Two of President-elect Trump's co-defendants in the Mar-a-Lago case are asking U.S. District Judge Eileen Cannon to further suspend the release of Special Counsel Jack Smith's final report.

If the measure is successful, time will run out and the matter will end up in court with little time until President Trump's inauguration.

Mr. Trump and his co-defendants filed suit in two different courts seeking to block both volumes of the documents and Mr. Smith's report on the election interference investigation.

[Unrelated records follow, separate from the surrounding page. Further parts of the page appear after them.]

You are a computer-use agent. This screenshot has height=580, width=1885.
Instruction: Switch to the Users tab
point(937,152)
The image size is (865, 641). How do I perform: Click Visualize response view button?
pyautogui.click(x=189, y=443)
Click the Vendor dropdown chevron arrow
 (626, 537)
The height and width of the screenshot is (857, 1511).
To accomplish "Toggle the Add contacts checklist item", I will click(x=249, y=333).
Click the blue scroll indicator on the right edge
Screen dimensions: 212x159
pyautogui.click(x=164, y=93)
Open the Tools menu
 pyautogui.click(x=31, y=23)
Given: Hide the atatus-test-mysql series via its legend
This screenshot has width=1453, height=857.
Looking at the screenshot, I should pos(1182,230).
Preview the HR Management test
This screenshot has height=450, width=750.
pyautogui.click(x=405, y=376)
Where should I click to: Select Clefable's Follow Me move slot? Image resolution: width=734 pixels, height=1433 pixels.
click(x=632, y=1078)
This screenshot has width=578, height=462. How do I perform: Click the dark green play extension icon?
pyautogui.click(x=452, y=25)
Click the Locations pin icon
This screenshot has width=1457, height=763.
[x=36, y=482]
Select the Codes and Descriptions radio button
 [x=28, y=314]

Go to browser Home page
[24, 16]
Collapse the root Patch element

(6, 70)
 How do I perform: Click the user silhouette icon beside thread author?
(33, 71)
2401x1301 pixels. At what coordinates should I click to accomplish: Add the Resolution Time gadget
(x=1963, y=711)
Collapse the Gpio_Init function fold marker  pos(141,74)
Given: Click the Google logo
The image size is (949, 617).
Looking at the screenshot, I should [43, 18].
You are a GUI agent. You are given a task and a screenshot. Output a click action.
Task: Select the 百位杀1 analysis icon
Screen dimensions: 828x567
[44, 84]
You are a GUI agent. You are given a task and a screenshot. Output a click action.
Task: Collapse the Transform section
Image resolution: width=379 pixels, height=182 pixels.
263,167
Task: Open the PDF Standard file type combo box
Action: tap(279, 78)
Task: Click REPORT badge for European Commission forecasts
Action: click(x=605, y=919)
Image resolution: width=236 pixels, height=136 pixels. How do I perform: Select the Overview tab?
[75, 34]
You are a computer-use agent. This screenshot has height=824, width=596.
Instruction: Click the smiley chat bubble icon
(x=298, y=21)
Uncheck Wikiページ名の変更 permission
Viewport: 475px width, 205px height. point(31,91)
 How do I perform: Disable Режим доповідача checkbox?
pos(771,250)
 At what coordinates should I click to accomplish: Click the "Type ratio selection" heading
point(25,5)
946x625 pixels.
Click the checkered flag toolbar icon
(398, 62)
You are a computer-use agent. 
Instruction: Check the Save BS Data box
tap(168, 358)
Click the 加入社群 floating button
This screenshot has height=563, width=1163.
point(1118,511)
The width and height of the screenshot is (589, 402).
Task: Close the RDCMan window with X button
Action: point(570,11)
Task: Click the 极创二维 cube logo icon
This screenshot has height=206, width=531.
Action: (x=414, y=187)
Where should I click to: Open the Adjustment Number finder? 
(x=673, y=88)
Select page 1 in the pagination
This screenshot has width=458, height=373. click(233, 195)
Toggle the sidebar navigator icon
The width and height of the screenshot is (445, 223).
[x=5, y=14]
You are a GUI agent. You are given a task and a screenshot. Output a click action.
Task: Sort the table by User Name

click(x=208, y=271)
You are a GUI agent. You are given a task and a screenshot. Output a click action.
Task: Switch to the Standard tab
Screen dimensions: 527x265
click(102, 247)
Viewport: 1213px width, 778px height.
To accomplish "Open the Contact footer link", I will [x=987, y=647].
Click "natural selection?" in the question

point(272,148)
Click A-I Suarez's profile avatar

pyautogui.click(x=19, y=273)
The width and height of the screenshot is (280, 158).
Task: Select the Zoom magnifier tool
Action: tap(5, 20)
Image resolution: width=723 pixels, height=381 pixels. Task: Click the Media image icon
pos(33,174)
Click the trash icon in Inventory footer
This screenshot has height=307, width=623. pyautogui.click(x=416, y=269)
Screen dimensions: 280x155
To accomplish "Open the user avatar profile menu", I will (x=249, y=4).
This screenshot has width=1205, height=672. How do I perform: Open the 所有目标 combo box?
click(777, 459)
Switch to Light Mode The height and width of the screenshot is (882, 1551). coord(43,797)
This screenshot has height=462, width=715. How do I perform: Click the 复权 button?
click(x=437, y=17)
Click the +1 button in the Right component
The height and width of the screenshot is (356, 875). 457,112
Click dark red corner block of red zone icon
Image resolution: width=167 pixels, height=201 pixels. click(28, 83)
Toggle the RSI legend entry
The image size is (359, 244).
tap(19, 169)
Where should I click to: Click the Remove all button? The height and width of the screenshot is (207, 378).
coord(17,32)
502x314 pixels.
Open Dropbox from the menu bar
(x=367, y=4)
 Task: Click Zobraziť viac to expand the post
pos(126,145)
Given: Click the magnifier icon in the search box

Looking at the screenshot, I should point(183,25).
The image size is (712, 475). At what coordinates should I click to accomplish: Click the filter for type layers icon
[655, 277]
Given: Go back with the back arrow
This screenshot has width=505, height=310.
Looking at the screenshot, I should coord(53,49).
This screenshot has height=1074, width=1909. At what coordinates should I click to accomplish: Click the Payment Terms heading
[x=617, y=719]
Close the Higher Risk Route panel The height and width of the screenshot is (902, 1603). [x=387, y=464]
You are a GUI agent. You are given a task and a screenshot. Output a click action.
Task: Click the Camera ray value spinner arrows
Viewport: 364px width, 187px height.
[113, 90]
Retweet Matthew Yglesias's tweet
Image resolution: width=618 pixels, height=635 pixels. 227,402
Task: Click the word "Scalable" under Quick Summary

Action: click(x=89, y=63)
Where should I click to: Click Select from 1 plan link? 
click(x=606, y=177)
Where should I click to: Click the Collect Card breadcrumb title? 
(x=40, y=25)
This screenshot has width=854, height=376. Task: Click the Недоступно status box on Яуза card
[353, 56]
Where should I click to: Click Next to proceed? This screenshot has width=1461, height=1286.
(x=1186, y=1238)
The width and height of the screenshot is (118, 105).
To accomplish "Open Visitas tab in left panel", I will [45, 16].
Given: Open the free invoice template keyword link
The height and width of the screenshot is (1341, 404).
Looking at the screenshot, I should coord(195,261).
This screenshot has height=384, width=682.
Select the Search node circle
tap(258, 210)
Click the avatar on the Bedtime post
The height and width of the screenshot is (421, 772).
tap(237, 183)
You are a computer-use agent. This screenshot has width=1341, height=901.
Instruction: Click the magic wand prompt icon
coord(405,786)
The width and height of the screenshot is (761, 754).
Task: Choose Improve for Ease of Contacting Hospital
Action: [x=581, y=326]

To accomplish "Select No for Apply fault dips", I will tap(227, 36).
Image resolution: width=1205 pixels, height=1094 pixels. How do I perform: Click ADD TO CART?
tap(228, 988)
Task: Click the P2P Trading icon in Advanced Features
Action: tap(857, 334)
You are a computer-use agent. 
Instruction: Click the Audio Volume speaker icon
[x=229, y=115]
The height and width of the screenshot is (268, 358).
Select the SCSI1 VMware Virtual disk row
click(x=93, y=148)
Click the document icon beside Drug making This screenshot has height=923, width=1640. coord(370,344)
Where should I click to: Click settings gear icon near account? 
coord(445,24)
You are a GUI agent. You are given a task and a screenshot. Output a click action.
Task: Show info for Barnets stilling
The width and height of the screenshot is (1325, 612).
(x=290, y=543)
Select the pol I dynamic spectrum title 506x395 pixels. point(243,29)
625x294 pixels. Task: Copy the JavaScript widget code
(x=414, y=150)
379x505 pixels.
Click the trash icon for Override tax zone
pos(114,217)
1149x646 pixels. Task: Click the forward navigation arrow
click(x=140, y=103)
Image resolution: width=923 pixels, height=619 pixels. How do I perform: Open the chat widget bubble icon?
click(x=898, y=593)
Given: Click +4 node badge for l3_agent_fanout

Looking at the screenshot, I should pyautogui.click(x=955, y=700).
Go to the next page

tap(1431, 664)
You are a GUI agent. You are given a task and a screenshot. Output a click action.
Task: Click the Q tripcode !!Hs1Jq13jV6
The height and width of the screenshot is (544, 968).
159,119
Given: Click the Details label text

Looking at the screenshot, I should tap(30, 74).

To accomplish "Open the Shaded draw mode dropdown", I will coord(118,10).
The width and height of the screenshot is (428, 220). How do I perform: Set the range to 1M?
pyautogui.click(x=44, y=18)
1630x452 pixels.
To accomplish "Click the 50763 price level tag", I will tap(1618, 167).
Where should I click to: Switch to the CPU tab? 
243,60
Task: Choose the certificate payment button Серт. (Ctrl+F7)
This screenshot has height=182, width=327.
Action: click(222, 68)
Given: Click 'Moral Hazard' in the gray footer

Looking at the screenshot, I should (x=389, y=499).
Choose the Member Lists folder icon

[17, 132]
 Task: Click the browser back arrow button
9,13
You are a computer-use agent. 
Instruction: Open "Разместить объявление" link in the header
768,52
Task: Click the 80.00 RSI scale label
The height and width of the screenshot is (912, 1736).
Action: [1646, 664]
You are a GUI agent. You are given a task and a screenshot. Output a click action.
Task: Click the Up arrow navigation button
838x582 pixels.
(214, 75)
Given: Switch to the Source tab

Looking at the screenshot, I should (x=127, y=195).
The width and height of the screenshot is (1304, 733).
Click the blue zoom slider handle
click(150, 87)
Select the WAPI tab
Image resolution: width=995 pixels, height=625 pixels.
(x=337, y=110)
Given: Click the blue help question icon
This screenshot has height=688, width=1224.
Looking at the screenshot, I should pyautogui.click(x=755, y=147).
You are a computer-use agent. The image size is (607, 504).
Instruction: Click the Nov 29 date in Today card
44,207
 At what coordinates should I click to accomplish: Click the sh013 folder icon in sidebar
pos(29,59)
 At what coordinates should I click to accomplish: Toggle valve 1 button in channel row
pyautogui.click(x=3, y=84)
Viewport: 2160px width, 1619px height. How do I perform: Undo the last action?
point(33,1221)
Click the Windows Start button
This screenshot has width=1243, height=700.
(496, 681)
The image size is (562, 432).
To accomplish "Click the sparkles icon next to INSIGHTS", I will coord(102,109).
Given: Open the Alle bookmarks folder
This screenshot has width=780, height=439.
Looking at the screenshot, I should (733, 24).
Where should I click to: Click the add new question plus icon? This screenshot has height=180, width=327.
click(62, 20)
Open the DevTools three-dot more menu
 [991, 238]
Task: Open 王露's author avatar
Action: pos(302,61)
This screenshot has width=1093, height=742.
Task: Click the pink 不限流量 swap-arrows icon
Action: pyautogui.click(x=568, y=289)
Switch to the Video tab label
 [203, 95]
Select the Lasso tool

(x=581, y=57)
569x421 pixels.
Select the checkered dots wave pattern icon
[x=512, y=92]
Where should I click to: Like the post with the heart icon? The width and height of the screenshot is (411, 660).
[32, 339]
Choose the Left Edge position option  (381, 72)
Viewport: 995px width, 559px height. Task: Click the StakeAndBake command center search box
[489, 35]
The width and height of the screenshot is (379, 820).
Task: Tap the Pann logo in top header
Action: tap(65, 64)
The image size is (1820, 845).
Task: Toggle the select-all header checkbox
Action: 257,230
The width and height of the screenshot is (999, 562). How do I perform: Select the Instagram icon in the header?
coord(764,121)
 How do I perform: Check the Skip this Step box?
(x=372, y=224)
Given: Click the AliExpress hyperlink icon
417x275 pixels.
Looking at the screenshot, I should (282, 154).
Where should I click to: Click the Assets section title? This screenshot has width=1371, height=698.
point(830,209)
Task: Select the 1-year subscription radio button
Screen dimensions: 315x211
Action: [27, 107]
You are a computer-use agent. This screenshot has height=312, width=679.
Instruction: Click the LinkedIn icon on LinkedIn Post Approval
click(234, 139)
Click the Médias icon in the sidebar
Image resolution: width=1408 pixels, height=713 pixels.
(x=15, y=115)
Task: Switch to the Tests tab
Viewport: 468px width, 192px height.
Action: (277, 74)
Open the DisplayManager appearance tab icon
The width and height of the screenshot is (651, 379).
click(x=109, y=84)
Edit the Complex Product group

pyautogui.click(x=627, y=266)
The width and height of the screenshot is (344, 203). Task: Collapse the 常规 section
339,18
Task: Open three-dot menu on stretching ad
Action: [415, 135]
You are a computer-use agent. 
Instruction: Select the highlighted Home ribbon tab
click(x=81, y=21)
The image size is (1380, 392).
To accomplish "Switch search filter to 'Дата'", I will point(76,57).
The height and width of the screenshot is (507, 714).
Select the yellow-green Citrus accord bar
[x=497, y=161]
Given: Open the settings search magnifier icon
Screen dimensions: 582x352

The Eleventh Circuit Court of Appeals denied the petition by clerk Walt Nauta and property manager Carlos de Oliveira to block the release of the report, but the court ruled that three more Cannon's ruling blocking the release of the daily report was left unchanged. .

Before dawn, Smith's team filed a motion asking Cannon to waive the three-day period and also asked the 11th Circuit to vacate the order from the lower court.

However, lawyers for President Trump's two co-defendants said, I wrote that on Friday The appeals court had given the green light for additional proceedings against Cannon because it did not mention Cannon's three-day waiting period and directed prosecutors to challenge that deadline with a Florida judge.

“The government literally asked the Eleventh Circuit to vacate the January 7, 2025 order, and the Eleventh Circuit refused.For practical purposes, the issue “Defendant’s argument in the Eleventh Circuit that the case belongs to this court in the first place prevails,” they wrote.

“This matter was properly left to the prudential discretion of this court.”

Lawyers are asking Cannon to extend the temporary restraining order to allow for additional legal briefs and hearings.

Attorney General Merrick Garland has already withheld the Mar-a-Lago report and plans to release only the Jan. 6 report to avoid jeopardizing the ongoing prosecution of Nauta and de Oliveira. It states that.

With Trump's inauguration just 10 days away, if Cannon agrees, it would likely block the release of the report on January 6th. His Justice Department is expected to drop the charges against them and shelve Smith's two-volume report.

Cannon had previously agreed to let another judge hold hearings on issues that would likely be resolved with written submissions alone, and the case languished until she dismissed it altogether.

Cannon ruled that Smith was illegally appointed and threw out the case, which prosecutors say undermines 50 years of precedent for appointing special prosecutors.